── Raw data ──

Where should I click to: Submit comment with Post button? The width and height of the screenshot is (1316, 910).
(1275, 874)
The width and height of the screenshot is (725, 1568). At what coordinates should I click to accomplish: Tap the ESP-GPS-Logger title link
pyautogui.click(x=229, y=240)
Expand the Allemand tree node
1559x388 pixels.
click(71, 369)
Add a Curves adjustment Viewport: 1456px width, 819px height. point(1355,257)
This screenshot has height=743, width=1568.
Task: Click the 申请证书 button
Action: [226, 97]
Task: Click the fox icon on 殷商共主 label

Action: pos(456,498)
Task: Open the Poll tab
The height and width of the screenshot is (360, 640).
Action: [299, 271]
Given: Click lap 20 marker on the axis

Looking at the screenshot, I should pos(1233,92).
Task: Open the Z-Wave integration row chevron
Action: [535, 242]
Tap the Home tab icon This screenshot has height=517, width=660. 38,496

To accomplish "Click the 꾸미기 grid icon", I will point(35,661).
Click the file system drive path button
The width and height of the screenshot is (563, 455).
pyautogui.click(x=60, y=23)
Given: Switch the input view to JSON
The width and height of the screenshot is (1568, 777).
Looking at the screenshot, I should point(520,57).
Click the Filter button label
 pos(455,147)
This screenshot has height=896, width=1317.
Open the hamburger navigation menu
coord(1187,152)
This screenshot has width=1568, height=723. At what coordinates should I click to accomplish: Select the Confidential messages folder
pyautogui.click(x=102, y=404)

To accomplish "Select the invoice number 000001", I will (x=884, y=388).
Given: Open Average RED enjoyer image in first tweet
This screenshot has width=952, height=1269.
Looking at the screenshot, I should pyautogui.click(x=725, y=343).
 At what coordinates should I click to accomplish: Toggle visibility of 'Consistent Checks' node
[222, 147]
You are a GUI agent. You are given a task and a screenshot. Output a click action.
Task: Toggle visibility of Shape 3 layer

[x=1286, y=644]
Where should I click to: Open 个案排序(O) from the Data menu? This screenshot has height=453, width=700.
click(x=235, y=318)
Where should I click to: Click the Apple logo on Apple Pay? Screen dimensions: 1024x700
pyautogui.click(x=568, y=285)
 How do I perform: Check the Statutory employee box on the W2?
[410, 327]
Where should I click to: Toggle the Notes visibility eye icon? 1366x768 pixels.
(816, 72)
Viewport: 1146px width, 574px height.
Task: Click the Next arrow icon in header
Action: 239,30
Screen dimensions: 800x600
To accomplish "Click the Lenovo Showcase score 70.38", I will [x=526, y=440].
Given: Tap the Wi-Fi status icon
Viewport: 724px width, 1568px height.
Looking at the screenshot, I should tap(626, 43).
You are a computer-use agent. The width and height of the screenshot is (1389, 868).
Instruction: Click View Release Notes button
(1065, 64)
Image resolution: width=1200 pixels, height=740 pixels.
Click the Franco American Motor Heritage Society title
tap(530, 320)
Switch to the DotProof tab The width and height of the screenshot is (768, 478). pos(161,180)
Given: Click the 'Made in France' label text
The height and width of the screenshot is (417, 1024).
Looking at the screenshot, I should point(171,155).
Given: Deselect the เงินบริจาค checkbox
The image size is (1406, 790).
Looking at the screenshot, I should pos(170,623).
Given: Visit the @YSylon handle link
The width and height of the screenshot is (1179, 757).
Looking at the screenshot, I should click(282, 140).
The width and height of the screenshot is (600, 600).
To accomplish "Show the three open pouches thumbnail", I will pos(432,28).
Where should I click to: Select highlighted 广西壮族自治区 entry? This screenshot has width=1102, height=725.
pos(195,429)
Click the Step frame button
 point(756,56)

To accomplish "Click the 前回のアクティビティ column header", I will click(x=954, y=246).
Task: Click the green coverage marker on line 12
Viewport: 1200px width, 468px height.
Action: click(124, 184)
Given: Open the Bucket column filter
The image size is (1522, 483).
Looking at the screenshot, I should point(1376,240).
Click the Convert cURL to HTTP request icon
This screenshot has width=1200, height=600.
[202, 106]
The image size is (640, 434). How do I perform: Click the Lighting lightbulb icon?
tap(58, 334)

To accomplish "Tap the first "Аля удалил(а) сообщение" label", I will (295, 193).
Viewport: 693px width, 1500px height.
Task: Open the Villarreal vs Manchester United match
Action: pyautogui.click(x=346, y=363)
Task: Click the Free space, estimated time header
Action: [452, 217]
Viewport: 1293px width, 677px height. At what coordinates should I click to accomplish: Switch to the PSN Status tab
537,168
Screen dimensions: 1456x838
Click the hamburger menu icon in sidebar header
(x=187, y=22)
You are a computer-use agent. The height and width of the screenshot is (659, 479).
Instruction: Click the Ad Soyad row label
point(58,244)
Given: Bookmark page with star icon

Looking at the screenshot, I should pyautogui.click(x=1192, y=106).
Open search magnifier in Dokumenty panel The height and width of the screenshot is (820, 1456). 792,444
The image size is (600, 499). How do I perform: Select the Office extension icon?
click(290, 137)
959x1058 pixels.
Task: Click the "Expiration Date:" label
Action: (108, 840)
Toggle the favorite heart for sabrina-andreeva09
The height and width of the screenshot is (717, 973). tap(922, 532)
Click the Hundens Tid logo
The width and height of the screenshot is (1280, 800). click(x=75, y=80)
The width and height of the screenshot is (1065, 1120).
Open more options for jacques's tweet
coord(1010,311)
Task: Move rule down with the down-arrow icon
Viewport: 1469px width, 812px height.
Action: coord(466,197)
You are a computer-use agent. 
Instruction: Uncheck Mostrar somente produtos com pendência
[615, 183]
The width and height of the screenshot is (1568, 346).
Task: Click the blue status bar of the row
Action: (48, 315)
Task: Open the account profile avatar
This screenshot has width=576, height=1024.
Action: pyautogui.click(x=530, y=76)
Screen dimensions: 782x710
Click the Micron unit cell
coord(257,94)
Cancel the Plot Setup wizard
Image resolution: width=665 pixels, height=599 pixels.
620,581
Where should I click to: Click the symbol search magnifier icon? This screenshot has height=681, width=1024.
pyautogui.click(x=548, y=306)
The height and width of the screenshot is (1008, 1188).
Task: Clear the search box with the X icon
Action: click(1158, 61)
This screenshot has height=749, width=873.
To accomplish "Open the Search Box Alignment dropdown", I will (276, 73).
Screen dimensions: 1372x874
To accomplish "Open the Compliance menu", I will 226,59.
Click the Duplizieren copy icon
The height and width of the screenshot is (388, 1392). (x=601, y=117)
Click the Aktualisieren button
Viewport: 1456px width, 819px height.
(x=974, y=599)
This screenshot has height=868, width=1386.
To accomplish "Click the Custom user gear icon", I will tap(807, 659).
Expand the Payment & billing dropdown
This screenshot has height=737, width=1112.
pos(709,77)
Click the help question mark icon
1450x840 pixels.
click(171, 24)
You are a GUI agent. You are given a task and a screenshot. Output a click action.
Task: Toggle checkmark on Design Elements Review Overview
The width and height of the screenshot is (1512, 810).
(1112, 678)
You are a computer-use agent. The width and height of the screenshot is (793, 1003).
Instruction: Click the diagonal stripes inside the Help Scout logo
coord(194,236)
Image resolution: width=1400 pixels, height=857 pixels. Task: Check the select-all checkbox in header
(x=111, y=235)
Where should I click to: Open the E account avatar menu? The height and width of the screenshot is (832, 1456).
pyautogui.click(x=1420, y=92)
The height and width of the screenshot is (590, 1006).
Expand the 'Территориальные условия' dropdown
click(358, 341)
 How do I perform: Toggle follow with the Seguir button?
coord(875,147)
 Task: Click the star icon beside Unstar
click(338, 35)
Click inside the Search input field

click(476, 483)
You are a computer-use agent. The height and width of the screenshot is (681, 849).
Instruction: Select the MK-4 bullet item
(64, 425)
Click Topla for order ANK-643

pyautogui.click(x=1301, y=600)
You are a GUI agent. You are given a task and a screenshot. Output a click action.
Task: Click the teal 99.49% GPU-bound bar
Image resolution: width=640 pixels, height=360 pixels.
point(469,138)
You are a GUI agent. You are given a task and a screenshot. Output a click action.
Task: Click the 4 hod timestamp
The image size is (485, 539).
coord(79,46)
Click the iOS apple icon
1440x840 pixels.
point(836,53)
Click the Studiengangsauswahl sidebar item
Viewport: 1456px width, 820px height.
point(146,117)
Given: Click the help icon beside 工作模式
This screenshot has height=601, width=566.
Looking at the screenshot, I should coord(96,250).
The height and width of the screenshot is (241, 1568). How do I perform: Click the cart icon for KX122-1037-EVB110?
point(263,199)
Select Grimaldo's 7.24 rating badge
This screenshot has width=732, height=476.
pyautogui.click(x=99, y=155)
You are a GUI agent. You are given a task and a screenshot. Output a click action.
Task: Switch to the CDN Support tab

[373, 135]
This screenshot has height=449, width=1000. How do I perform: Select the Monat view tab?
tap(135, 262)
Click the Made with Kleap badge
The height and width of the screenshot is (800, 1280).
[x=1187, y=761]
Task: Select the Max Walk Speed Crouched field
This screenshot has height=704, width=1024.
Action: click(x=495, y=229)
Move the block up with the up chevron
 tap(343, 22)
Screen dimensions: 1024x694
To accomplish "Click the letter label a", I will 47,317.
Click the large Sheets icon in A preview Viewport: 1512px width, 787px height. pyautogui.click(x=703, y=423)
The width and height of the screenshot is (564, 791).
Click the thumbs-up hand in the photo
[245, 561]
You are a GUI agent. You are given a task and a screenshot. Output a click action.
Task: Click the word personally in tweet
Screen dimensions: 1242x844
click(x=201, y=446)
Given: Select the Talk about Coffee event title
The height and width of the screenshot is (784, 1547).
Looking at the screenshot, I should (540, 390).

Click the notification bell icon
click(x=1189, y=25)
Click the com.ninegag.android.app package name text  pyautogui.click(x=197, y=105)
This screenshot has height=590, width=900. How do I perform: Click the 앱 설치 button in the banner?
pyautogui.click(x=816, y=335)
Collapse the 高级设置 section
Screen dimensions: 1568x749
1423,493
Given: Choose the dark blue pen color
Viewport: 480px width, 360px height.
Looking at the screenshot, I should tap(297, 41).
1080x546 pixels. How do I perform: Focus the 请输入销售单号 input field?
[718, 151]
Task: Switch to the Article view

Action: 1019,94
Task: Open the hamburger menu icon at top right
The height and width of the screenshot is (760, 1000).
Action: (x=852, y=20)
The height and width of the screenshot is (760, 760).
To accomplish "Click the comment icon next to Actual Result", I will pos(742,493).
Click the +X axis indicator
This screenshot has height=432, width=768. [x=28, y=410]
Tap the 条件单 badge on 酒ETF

───

* [Task prompt]
State how many lines in the entries above contain the string "field". Give only the number.

* [Task output]
3